石谷家住宅 (いしたにけじゅうたく) 重要文化財



 陰陽連絡線の因美線と第三セクターの智頭急行が分岐するのが智頭駅で、関西や岡山から鉄道に乗って鳥取に向かう際には必ず通るスポットです。この智頭駅のある智頭町は鳥取県東南部の岡山県との県境に位置し、中国山地の標高千メートルの山々に囲まれた山間の静かな町で、古来林業で栄えた町でした。樹齢300年以上とも言われる「慶長杉」を始めとする杉の名産地で、今でも手入れが行き届いた美しい人工林を見ることが出来ます。
 その地場産業である杉で莫大な富を築き、”山林王”とも呼ばれたのが当地の大庄屋だった石谷家で、町の中心部に豪邸が残され公開もされています。

 

 

 石谷家は元禄年間には分家を作るほどに繁栄していた家柄らしく、大庄屋に任じられるのは江戸中期の明和年間のこと。その後その大庄屋も分家に譲り地場産業の山林経営に乗り出し成功し、地方資産家として政治家にも進出した地方の名士という一族です。なんとなく筑豊の炭鉱王ともダブりますね。今に見る豪邸群は戦前の大正期から昭和初期にかけて建造された近代和風建築で、大庄屋の御屋敷というよりは近代における地方の資本家の大豪邸というのが正しい見かたです。このあたりも筑豊や唐津の炭鉱王と似てますね。
 敷地面積三千坪に合わせて40余りの部屋数を持つ主屋・家族棟・座敷棟と、7つの土蔵から構成される豪邸群で、いずれも国の重要文化財の指定を受けています。
□ □ □ □ □
課題の内容: 石谷家住宅を紹介する上の文章について、最後の文のあとに続く部分を書いてください。

[記録]
□ □ □ □ □
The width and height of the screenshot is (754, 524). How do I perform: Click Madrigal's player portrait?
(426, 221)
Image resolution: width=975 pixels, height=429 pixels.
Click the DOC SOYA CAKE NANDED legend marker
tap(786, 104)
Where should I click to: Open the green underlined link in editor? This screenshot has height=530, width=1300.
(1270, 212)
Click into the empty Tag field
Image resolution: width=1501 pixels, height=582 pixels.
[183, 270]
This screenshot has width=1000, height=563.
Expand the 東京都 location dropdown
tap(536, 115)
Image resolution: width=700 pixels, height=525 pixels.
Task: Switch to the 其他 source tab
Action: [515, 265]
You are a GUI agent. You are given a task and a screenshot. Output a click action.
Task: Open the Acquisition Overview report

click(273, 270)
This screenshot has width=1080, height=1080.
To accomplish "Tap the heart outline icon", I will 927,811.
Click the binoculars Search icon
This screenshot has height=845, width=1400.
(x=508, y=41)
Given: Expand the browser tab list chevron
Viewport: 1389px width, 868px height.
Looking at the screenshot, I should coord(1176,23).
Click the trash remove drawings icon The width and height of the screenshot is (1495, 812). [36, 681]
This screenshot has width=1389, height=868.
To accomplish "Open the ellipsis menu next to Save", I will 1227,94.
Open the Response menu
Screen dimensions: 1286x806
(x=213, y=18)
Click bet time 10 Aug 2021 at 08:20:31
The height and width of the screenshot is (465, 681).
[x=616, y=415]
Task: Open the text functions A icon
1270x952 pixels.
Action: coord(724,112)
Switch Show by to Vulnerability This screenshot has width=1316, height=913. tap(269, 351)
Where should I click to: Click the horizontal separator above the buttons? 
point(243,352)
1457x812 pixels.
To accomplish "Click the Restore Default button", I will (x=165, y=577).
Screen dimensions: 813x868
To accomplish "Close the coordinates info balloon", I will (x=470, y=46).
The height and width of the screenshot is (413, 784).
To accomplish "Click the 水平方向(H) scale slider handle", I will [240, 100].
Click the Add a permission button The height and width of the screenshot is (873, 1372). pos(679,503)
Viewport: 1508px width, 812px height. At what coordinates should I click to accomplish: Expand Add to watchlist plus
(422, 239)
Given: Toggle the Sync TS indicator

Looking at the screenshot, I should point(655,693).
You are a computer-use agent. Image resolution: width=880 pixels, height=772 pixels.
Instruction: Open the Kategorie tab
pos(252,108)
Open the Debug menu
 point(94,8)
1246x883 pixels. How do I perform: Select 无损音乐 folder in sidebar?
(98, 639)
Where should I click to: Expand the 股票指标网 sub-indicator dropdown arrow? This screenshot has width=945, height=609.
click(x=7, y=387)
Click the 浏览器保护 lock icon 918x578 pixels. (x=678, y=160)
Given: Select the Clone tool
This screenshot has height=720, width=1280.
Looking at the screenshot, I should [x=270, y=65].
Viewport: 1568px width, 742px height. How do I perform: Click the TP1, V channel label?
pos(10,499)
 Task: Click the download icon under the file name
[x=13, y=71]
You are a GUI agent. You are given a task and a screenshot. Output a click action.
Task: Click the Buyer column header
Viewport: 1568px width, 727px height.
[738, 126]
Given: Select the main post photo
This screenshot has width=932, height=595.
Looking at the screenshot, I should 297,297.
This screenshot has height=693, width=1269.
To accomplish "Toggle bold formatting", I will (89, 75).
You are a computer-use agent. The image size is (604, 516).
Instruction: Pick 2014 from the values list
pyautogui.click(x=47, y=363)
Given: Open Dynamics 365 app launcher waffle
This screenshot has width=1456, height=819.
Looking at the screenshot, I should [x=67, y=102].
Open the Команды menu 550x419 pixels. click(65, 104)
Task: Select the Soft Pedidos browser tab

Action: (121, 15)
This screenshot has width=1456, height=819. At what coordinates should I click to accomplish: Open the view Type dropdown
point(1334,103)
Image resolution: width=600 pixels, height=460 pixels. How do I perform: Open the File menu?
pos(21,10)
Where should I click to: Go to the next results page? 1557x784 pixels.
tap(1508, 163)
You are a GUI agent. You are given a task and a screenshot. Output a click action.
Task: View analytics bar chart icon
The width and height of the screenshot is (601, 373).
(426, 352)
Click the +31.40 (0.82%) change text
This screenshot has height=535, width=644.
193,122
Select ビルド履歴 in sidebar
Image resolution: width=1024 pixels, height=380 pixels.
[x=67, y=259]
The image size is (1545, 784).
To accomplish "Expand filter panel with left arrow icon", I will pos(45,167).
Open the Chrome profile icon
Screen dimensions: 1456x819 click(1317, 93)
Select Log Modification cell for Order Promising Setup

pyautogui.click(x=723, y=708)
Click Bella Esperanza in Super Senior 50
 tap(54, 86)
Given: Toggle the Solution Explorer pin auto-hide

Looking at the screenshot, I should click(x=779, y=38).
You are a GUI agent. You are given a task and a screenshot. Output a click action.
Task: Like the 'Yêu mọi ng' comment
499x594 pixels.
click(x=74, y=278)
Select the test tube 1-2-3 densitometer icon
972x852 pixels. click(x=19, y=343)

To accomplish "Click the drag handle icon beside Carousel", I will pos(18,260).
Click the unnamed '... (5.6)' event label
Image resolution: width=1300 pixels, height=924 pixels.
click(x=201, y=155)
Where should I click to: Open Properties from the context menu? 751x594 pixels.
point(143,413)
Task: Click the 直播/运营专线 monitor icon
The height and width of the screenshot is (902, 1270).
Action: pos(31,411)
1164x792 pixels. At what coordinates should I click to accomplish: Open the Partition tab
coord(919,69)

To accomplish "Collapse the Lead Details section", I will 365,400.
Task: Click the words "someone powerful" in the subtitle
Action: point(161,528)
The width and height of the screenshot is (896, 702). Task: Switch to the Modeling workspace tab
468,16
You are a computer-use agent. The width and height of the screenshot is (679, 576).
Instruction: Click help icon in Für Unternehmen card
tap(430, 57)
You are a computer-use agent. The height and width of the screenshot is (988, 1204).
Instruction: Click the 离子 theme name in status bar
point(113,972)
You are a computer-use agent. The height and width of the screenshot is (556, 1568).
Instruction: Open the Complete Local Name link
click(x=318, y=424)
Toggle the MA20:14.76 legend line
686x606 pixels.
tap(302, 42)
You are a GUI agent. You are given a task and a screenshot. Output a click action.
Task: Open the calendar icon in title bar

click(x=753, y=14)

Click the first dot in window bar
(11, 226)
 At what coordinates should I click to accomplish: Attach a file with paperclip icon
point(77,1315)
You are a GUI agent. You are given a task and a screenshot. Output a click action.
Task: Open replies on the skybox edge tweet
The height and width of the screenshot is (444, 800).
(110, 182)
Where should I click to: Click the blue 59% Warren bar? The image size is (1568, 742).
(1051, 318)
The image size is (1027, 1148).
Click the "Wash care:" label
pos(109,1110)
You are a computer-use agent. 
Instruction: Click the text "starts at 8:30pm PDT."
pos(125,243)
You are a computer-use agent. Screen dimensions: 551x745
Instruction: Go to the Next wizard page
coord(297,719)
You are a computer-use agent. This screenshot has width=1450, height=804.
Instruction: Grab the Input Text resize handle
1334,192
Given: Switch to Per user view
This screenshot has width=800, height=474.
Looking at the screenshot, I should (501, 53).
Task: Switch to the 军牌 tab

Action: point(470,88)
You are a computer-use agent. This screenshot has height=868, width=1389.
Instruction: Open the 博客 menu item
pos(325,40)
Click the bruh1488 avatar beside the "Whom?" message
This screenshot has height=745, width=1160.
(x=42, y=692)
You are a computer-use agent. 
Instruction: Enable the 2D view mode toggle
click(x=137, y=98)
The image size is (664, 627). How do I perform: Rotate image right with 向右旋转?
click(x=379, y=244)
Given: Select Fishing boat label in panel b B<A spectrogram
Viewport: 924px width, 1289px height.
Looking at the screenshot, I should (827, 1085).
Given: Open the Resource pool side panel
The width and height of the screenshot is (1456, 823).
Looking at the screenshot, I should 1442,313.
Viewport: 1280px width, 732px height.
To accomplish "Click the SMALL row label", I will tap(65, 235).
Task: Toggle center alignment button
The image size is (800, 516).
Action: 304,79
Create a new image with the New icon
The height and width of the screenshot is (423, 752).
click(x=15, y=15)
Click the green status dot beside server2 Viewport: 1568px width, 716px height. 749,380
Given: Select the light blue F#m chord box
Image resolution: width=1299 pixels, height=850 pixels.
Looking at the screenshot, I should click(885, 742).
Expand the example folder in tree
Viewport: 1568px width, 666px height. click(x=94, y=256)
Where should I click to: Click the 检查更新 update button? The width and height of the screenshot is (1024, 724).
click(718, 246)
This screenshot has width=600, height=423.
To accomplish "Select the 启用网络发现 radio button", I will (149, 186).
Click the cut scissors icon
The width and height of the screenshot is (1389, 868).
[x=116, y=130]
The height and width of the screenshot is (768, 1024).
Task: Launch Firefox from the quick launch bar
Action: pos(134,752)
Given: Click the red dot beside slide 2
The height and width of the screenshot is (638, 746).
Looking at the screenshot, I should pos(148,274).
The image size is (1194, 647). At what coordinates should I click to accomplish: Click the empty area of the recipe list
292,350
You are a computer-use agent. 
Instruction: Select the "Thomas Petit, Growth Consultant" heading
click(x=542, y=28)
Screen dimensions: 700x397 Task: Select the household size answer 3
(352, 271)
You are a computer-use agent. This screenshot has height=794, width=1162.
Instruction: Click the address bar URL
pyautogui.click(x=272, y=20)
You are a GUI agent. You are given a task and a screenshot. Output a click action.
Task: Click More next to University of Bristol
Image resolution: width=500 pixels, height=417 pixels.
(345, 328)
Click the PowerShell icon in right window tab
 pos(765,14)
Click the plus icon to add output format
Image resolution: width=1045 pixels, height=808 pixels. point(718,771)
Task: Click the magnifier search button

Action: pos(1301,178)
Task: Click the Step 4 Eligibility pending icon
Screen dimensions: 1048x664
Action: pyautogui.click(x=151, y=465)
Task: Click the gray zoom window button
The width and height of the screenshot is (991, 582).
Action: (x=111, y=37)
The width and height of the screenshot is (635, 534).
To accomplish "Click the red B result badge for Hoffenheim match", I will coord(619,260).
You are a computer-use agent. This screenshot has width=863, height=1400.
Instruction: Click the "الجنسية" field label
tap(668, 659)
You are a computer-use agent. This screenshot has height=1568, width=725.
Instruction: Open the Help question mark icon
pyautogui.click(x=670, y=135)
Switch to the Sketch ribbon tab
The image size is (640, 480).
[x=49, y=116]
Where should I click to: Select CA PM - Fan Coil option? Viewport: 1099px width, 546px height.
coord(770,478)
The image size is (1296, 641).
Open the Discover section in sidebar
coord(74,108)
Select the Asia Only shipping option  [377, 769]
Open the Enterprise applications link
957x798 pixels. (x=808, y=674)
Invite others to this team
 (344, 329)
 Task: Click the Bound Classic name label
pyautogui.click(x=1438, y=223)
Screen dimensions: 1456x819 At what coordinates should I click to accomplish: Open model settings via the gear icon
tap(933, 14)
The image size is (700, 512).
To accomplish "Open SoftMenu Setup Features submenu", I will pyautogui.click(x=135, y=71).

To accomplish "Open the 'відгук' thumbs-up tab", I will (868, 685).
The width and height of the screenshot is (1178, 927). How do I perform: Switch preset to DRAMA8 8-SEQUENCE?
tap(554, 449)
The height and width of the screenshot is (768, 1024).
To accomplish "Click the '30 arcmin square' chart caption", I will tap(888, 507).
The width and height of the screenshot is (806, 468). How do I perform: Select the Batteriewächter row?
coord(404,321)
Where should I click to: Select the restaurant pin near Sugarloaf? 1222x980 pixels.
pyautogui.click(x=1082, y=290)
□ □ □ □ □
この課題の答え:
 

 中核となるのは主屋。1924年(大正13年)に立柱し1928年(昭和3年)に竣工した木造二階建ての大型の住宅建築で、屋根が入母屋造りの桟瓦葺に、大きさが桁行23.2m奥行13.8m。南側に接客用に座敷と式台が張り出しています。主屋の南側には一畳分の畳廊下が走っており、そのまま座敷棟に連絡しているので、式台・座敷・畳廊下・座敷棟と動線が構成されていて、まるで武家屋敷の様相です。式台も総欅造りの本格的なもの。

 

 内部は西半分が広い土間となり、天井が高く吹き抜けて豪壮な梁組を見せています。松の巨木を縦横に架け渡して広い空間を造り、その上に小屋組みを構成して大きな屋根を受け、全体を欅の太い柱で支える力強い構造体で、近代和風建築というよりは近世の伝統的な農家建築の工法です。豪雪地帯でもあるので、雪対策もあるでしょうしね。
 東側の床上は囲炉裏の切られた畳敷きの広間で、ここで当主が出入り業者と商談する場として使われていたようです。土間は作業場でもあると同時に商品を陳列するにも有効ですし、この広間のさらに東側に主人室があるので、家業を司るには一番効果的なポジションということになるのでしょう。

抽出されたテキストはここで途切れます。